Yuuri looked surprised when Viktor looked up at him. He blushed sweetly pink across his nose and cheeks, and it was his turn to look down, his smile pushing his cheeks up high.

‘Me neither.’


They dawdled as they walked, pointing out interesting shops and people to each other. The short walk home stretched out as long as they could manage. Every now and then Yuuri’s hand would brush Viktor’s, and he felt a little thrill inside at the thought of taking Yuuri’s hand in his own. Next time, maybe. There would definitely be a next time, if Viktor had a choice in the matter.

All too soon however, they were once again outside Yuuri’s apartment door. Hopefully the next step would be seeing inside, spending time with Yuuri somewhere he was comfortable. Where he could be himself, and Viktor could know him.

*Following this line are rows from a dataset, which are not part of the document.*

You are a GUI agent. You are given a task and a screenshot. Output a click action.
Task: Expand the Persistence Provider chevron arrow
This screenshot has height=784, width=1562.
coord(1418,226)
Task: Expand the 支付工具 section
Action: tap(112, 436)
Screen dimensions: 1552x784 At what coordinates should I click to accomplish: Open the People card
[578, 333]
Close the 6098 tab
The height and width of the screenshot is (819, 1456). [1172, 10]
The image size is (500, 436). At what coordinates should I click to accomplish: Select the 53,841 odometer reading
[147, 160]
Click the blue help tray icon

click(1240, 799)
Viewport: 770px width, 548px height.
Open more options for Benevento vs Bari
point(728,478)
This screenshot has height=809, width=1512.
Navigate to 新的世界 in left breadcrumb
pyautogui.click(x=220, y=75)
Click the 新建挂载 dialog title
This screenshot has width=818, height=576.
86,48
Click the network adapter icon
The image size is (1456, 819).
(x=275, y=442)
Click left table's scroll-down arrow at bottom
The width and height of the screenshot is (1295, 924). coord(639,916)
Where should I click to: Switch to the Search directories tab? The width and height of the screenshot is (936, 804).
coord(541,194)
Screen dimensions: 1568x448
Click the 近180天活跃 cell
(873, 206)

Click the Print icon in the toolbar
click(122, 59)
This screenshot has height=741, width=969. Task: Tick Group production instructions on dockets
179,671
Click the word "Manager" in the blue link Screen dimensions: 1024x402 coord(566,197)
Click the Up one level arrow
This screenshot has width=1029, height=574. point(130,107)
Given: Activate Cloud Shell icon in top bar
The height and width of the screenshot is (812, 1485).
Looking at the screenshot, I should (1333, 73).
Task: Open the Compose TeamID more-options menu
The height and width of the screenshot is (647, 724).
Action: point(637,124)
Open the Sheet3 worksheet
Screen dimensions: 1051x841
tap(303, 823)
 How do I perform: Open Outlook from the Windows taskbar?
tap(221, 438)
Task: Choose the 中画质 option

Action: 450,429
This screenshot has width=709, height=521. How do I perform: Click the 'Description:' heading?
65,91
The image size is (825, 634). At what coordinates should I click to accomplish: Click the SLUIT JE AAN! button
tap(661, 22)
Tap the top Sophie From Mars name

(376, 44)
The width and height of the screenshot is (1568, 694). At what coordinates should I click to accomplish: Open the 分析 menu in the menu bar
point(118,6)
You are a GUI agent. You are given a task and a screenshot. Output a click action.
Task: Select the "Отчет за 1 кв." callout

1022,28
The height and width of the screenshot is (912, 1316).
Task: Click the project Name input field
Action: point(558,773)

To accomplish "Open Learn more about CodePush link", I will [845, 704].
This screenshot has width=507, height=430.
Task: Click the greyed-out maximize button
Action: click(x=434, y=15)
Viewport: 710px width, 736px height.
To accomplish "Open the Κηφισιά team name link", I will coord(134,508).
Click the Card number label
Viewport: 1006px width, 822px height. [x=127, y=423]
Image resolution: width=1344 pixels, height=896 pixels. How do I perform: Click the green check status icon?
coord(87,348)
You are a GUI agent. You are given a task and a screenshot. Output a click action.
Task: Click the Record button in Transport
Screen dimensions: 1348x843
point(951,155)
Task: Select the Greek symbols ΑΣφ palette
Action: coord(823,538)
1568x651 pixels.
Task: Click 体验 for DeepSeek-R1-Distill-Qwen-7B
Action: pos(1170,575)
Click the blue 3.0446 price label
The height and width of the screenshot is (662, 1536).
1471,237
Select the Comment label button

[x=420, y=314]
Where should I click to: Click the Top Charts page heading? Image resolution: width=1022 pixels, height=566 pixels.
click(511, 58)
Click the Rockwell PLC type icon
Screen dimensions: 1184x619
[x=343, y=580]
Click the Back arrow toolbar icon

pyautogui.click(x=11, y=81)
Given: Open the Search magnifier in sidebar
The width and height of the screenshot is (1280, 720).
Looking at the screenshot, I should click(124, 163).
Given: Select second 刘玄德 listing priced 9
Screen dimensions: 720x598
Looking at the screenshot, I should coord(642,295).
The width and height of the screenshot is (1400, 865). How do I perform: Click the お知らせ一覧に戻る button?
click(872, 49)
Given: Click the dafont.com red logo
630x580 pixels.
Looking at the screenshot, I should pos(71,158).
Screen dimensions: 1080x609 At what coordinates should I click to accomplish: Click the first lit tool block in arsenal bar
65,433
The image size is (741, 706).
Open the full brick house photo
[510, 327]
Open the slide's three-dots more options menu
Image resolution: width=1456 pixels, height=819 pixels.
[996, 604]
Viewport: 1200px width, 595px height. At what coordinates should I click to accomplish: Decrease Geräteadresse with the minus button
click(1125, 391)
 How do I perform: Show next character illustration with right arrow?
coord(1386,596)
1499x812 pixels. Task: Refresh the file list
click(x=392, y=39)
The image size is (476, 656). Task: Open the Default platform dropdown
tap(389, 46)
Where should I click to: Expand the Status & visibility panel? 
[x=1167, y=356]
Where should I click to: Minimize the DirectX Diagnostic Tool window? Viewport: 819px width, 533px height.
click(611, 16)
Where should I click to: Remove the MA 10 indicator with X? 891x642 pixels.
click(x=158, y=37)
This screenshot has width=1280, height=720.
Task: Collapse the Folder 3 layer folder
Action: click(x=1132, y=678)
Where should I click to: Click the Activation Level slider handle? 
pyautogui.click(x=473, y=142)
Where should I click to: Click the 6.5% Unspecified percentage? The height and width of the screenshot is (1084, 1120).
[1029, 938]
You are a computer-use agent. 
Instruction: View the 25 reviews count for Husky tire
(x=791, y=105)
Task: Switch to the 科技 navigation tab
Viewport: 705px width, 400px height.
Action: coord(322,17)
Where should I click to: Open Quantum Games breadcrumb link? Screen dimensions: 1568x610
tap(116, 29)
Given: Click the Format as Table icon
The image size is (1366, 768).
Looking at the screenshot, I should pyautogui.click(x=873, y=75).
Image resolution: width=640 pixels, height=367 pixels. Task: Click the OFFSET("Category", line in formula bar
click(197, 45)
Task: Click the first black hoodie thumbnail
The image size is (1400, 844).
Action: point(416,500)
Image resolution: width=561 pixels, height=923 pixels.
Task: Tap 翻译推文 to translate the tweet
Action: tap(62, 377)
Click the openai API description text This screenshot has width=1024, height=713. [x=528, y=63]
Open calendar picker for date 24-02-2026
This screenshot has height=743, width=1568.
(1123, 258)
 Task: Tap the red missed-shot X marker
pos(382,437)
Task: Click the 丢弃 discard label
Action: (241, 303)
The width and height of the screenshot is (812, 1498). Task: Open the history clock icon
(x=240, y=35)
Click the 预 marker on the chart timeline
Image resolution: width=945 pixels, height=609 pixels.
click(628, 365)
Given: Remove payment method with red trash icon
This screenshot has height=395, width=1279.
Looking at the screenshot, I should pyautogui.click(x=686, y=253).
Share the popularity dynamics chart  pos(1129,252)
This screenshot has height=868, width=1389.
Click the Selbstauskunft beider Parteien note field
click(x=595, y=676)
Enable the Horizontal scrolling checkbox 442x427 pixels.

‘I had a lot of fun today.’ Yuuri looked down as he spoke, a shy smile on his face. Viktor was smiling widely again.

‘I did too!’ He paused. ‘Earlier, you said that next time, next time I should bring Makkachin. Is that... something you’d want to happen still?’

Yuuri looked up at him, smiling wider.

‘Yes! Absolutely!’

‘Great!’ Viktor’s smile was helpless, and tinged with relief.

Yuuri nodded, seemingly to himself.

‘Next time.’ He said firmly, before he leaned up on the tips of his toes and pressed a swift kiss to Viktor’s cheek. ‘Text me?’

His courage seemed to run out with that, and he fled back into his apartment. 

Viktor pressed his hand his cheek, and for the second time in a week found himself staring in shock at Yuuri’s closed door.


Yuuri’s next door neighbour saw him punch the air this time as she stepped out carrying a rubbish bag, but Viktor couldn’t have cared less.